Ma di questa cosa, magari, ne riparleremo in futuro.

Comunque sia, è finita.

Mi hanno rispedito a casa con un tutore dall’anca alla caviglia.

Tra una settimana mi tolgono i punti e comincerà un lunghissimo percorso di recupero e fisioterapia.
Tra quattro mesi dovrei essere tornato quello che ero.

CONCLUSIONI

Se l’auto avesse preso anche solo lievemente la moto, oltre che il mio ginocchio, sarei potuto essere morto.

Se il dottore non fosse stato bravo, avrei potuto perdere la gamba o riportare delle lesioni permanenti.
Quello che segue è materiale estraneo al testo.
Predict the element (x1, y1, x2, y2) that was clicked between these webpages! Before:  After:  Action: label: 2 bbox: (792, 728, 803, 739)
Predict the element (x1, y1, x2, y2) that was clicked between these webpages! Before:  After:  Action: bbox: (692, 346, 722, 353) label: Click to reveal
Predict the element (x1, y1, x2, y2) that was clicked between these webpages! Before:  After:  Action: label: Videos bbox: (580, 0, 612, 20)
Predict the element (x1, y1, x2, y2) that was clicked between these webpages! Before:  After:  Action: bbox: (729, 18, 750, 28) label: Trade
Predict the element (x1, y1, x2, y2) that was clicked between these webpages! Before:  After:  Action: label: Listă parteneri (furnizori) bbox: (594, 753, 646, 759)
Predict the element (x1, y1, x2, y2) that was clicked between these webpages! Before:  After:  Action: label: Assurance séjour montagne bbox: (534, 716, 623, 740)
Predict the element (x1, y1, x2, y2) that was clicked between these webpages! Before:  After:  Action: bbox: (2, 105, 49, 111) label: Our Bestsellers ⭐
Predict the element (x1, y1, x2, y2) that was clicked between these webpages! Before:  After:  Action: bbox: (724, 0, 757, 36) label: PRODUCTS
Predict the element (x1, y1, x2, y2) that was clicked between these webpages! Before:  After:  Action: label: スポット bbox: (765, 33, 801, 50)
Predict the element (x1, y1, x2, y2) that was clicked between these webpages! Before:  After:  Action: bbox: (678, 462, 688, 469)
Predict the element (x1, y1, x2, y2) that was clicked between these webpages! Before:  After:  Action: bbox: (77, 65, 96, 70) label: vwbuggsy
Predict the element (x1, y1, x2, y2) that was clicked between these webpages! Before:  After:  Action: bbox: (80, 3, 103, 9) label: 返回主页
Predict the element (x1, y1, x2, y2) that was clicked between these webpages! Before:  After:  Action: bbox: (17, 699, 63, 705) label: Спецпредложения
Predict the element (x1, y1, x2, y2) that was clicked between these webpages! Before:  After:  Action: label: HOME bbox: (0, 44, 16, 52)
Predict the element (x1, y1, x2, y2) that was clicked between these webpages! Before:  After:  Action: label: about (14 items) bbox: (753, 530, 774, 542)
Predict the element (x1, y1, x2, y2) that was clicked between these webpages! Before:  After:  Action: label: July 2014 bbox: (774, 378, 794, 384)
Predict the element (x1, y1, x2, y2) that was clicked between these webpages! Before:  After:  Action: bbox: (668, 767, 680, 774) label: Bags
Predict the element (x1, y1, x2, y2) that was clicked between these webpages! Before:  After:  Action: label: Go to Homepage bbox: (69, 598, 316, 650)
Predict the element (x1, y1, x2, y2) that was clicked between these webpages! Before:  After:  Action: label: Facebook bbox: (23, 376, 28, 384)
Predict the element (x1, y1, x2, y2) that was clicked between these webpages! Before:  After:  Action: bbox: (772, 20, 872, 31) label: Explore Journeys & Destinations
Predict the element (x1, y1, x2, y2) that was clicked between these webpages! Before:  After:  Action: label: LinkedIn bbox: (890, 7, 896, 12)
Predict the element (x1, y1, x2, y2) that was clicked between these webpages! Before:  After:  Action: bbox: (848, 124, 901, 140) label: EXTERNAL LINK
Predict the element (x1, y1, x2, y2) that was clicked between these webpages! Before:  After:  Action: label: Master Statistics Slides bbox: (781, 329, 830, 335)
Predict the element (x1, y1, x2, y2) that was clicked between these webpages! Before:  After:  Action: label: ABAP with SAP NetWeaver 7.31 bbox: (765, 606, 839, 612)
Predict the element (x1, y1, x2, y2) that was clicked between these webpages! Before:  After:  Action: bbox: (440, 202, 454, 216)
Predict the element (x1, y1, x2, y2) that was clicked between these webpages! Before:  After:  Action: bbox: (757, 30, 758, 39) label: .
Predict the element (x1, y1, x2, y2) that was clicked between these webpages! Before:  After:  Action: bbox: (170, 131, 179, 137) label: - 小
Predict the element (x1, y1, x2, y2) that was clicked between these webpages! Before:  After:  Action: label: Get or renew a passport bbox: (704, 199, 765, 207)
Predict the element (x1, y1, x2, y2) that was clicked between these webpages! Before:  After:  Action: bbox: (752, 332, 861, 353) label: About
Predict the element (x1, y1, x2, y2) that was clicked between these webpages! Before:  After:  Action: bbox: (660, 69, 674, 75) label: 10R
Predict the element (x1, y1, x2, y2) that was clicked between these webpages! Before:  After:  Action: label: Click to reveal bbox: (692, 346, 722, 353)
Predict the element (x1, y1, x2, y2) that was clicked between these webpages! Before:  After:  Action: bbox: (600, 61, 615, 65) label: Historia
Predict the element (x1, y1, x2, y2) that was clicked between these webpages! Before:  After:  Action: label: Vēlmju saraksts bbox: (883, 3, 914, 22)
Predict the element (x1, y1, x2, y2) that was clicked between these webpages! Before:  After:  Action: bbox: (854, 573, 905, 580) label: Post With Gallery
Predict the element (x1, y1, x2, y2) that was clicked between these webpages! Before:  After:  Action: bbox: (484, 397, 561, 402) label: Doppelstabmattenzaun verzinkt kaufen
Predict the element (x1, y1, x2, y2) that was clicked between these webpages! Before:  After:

A conti fatti, è andata bene così.

Anche se so che con il tempo la testa della tibia ricostruita logorerà la rotula e che, forse, la gamba non tornerò a piegarla mai più come prima.

Va bene così.

Perché sono vivo e tornerò sano, più o meno.

E perché ho imparato parecchie cose, sia nella prima parte di quest’avventura, sia nella seconda e nella terza.

Se devo essere sincero, credo che questa esperienza mi farà bene e mi aiuterà in futuro.

Perché per quanto non sia effettivamente colpa mia di quanto è successo, la verità è che io ho creato le condizioni di rischio che hanno permesso che avvenisse, sottostimando il pericolo del cattivo tempo e prendendo due decisioni assolutamente sbagliate in funzione di una immotivata sicurezza.

Per il futuro starò più attento.

Intanto, mi sono fornito la carota sul bastone da seguire e ho ordinato la nuova Himalayan.

Per il resto, ho continuato a lavorare come al solito.

A margine, amo le strade, il viaggio, la natura, l’avventura e le moto (soprattutto le moto), più di prima.